Dopo aver esordito con tutto l’entusiasmo di un’annunciata, anche se non inevitabile, vittoria elettorale, resa tale anche da una certa resistenza al cambiamento di coloro che non hanno voluto comprendere le dinamiche del consenso in un sistema fortemente maggioritario, l’attuale maggioranza provinciale sta mostrando due elementi che paiono caratterizzarla storicamente.
Bruno Dorigatti, "Corriere del Trentino", 7 giugno 2019
Da un lato un palese immobilismo decisionale e un continuo rinvio nel tempo, secondo collaudate logiche del vecchio potere democristiano; dall’altro limiti oggettivi nel cogliere la portata della responsabilità del governo di un territorio complesso come il nostro.
Non si tratta però solo di ragioni di natura squisitamente politica — e per le quali comunque il giudizio finale e unico spetta all’elettore — ma anche di questioni legate alla concezione delle istituzioni dell’autonomia speciale, al loro ruolo e al loro utilizzo, questioni che stanno facendo risaltare un’evidente difficoltà a scindere posizioni personali e ruoli istituzionali, in una crescente confusione che destabilizza, alla fine, le istituzioni stesse.
Assistere, ad esempio, al costante affidarsi al piano interpretativo nazionale rinunciando all’esercizio di ogni competenza e possibilità autonomistica, magari attraverso un più razionale coinvolgimento delle profonde esperienze e culture giuridiche presenti nelle sedi locali dell’Avvocatura dello Stato, che meglio d’altri conoscono la realtà trentina, suscita più di una perplessità, al pari di altri atteggiamenti forse eccessivamente disinvolti e che dicono chiaramente quale sia il grado di rispetto istituzionale di questa maggioranza. Altri esempi? Le forzature su dimissioni non dovute dalla «governance» di società partecipate o per le decisioni, prive di ogni minimo stile istituzionale, nel cambio improvviso dei propri collaboratori e l’elenco potrebbe allungarsi ancora.
Senza dubbio la maggioranza è legittimata nella sua azione complessiva e nei suoi comportamenti dal voto democraticamente espresso, ma ciò non significa che sia anche concesso oltrepassare quella cultura del rispetto delle istituzioni, che ha una sua grammatica appropriata.
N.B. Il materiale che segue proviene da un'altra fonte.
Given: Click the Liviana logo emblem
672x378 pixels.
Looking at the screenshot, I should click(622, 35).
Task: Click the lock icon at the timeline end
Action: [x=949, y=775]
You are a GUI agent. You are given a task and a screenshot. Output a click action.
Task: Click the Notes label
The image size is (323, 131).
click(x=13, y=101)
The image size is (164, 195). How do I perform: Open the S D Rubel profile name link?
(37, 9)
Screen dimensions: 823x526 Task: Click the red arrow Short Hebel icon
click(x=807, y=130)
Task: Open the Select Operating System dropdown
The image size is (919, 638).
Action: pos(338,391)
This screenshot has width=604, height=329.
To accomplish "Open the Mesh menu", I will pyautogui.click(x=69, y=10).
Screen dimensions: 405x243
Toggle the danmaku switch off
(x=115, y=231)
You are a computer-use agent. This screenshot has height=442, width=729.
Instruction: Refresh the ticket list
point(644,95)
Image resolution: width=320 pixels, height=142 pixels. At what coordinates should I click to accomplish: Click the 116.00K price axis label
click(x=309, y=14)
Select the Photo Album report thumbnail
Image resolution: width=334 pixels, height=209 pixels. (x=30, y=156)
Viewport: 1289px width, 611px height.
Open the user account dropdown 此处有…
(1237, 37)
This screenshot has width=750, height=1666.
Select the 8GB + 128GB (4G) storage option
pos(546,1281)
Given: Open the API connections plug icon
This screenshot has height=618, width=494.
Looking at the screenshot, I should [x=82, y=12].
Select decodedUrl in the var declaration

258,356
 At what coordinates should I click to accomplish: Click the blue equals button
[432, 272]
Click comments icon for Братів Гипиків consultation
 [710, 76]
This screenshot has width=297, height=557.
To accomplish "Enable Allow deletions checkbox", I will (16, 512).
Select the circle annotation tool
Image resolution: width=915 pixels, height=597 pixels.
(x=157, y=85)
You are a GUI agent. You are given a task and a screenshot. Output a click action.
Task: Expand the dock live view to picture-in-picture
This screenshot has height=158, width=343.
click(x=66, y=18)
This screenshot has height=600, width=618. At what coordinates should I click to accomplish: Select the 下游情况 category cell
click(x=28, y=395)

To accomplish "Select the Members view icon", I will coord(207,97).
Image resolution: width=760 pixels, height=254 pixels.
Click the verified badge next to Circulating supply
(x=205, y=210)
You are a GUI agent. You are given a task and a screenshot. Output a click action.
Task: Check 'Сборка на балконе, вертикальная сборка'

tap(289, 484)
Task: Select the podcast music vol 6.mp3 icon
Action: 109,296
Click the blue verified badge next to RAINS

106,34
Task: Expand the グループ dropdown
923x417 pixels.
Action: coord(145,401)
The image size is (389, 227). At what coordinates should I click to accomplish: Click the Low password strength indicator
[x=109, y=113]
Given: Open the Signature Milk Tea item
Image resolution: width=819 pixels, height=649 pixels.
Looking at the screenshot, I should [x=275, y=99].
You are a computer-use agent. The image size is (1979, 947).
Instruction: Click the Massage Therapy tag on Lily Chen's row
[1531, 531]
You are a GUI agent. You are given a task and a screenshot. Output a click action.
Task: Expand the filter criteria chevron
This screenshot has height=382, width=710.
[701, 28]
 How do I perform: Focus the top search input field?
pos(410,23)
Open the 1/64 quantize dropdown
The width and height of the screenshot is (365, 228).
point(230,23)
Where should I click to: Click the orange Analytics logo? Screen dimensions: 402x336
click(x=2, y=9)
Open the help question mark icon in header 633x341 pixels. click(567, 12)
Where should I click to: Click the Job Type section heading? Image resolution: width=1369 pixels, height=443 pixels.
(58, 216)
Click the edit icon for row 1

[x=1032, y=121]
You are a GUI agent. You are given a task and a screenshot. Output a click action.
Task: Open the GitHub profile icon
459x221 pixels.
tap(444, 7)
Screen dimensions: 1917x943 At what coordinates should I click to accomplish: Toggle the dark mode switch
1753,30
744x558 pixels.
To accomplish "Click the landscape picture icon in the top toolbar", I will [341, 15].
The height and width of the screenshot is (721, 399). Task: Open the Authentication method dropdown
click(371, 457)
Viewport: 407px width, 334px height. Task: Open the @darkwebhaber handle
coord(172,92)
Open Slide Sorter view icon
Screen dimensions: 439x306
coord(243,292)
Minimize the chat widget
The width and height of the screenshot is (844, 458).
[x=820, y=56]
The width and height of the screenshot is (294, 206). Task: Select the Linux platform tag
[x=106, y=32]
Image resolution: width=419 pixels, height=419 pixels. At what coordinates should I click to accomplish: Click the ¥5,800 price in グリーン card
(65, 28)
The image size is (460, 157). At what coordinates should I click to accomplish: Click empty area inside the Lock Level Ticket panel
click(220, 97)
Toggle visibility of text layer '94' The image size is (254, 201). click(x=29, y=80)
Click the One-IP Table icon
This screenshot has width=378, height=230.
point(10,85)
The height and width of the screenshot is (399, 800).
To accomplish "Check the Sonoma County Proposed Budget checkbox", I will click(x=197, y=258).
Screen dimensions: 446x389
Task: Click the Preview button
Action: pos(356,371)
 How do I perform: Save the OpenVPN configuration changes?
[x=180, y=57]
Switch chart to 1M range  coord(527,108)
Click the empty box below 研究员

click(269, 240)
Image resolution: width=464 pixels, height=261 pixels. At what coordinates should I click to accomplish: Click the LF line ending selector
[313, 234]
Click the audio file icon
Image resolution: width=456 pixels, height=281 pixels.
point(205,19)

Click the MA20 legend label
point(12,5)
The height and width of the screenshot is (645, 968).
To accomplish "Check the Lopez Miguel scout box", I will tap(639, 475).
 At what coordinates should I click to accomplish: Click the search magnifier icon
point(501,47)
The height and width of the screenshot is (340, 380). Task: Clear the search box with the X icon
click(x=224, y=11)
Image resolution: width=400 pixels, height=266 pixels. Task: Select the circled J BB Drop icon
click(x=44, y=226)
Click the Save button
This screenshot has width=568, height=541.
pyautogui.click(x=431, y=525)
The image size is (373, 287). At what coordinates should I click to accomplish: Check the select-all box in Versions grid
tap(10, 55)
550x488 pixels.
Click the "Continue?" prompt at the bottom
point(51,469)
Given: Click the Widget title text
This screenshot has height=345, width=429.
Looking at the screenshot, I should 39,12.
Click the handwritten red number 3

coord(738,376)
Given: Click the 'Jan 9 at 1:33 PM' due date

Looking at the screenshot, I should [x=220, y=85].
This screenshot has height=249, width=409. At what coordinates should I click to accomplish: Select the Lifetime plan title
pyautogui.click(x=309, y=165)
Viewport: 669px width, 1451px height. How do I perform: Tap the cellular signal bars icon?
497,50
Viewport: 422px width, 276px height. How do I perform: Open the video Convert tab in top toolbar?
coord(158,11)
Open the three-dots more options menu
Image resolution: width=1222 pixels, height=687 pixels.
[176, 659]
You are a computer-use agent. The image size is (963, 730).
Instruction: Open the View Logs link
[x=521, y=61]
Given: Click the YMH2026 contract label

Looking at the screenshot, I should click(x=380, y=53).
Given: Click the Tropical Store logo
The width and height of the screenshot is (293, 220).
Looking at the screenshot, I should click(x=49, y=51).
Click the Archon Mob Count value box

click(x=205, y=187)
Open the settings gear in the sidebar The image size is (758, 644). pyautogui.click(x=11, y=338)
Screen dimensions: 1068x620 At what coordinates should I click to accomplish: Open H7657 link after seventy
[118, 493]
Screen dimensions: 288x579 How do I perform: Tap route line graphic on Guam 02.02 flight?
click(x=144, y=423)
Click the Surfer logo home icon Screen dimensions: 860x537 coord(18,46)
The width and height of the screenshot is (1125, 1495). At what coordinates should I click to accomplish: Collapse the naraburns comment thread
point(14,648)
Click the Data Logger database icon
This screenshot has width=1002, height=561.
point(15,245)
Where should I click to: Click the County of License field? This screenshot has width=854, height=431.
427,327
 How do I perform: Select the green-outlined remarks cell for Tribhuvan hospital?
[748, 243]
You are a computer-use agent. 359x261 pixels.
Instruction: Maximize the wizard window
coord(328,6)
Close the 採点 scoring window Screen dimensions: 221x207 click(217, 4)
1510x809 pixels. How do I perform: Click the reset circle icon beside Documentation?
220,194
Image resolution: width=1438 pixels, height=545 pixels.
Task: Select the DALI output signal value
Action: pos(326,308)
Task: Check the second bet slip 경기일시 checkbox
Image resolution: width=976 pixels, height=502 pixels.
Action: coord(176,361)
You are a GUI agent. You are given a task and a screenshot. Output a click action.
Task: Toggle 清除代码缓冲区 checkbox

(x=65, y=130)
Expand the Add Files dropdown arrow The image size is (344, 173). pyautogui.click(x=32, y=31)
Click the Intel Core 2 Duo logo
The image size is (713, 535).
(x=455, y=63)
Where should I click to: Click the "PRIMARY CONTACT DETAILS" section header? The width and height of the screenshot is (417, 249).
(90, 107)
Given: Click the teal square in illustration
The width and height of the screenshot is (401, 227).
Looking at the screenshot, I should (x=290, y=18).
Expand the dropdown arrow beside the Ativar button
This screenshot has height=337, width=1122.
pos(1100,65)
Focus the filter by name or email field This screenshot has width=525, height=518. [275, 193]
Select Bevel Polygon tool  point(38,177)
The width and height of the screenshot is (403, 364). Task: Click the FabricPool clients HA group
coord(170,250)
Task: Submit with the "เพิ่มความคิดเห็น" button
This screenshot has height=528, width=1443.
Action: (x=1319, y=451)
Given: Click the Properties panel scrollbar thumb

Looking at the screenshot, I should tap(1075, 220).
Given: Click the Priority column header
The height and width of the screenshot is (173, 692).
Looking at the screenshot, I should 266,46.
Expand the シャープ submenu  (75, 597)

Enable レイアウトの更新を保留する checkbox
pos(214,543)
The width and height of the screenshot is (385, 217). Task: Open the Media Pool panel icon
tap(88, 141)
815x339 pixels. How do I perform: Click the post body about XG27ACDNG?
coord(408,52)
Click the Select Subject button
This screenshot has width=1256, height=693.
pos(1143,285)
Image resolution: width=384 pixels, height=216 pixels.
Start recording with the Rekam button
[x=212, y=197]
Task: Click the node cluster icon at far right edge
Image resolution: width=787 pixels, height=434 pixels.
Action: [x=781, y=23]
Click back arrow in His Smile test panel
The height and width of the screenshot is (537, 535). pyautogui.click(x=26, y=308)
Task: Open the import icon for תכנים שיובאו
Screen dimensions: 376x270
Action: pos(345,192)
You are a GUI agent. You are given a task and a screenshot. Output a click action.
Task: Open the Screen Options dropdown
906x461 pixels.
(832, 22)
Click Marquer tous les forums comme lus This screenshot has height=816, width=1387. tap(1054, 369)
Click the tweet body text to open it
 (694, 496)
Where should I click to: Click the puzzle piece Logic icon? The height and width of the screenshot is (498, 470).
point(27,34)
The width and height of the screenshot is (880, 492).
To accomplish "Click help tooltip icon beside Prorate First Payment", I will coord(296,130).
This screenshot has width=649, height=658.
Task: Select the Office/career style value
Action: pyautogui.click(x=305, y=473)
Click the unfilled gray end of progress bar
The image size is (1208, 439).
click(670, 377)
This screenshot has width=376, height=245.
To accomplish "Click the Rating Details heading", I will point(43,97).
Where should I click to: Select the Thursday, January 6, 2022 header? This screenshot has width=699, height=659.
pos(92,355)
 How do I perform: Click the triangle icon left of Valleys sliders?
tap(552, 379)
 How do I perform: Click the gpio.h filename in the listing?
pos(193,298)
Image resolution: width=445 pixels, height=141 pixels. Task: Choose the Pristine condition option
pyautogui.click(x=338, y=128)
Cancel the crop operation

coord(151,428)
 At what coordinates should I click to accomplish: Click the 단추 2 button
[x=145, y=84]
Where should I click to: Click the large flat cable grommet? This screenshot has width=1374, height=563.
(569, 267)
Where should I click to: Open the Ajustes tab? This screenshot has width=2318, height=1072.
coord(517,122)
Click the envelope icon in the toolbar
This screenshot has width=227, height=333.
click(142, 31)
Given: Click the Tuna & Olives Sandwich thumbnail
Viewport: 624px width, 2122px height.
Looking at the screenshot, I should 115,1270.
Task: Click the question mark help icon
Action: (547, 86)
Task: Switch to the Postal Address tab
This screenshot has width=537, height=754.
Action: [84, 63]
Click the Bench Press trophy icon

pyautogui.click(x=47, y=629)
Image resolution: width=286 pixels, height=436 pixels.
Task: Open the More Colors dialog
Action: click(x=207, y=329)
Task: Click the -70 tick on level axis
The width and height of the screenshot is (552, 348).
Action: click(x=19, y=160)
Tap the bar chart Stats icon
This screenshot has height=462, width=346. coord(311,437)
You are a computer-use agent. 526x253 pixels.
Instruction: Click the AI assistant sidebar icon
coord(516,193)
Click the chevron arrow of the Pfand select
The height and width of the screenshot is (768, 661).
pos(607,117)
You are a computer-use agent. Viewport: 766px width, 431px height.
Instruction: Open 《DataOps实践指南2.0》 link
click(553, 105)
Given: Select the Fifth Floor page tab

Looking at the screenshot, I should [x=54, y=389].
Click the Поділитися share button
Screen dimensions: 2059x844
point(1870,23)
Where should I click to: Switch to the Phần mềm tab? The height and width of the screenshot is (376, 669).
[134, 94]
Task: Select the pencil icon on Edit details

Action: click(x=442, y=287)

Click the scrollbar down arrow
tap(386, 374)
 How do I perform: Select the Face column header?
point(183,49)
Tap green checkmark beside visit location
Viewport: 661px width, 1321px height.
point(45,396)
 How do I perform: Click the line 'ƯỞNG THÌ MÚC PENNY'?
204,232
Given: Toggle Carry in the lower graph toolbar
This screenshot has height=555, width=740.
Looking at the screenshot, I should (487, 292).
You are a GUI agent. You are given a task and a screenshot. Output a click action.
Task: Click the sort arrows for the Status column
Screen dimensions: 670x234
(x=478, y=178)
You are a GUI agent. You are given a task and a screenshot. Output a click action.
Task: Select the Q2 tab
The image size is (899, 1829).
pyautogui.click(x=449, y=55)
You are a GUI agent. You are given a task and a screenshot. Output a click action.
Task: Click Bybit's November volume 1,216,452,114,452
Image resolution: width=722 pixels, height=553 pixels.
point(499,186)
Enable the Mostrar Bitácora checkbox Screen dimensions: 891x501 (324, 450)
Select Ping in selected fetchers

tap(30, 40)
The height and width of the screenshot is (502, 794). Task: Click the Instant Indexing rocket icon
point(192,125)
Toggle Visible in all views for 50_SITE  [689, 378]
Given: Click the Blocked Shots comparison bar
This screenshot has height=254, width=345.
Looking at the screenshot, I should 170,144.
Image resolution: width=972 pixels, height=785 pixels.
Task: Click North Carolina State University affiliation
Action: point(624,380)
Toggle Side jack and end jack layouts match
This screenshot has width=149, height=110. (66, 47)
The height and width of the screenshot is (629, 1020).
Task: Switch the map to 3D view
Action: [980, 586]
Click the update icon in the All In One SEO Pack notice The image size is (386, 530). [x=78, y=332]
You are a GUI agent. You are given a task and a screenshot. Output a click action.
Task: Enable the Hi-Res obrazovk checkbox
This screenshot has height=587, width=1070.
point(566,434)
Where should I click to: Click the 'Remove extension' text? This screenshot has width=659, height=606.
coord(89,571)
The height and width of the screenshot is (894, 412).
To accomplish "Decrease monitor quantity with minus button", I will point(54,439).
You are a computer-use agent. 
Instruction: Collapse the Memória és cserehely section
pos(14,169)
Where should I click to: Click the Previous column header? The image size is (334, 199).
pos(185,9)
Si tratta certamente di scelte consapevoli e spesso anche perseguite con caparbietà, almeno da ciò che si evince dalla quotidiana lettura della stampa locale, ma non per questo tali scelte sono anche automaticamente corrette e condivisibili e anzi, proprio il continuo frangere regole scritte e non, genera il progressivo venir meno di quella autorevolezza che è invece requisito primo ed essenziale per mantenere la centralità delle istituzioni e del loro profilo, al di là di pur significativi cambi delle compagini di governo.
Quando cioè, nell’autonomia delle sue funzioni, la rappresentanza del potere legislativo dell’autonomia decide di partecipare ripetutamente a una qualsiasi manifestazione pubblica a sostegno del potere esecutivo — del quale, va ricordato, dovrebbe essere attento e sensibile controllore anziché «amico di parte» — allora, non solo si appanna il prestigio di quell’Ufficio, ma viene meno il carattere di assoluta terzietà che deve sempre contraddistinguere il ruolo istituzionale da quello di personale adesione agli schieramenti politici.
Certo, ciò non significa per nulla abdicare alle proprie idee e appartenenze, ma piuttosto limitare le stesse alla sfera privata, nella responsabile consapevolezza di un ruolo che rappresenta tutta l’Assemblea legislativa e quindi tutta la comunità trentina. Ecco, ciò che latita nell’attuale maggioranza è proprio questa capacità di assumere responsabilità istituzionali e di rispettarne i confini, una responsabilità che non può essere rifiutata in nome di un diverso approccio alla politica, ma che deve anzi essere perseguita ogni giorno con senso storico e con grande parsimonia di partigianeria, proprio per non ferire ulteriormente quella dignità delle istituzioni che sta sopra la transitorietà della politica stessa.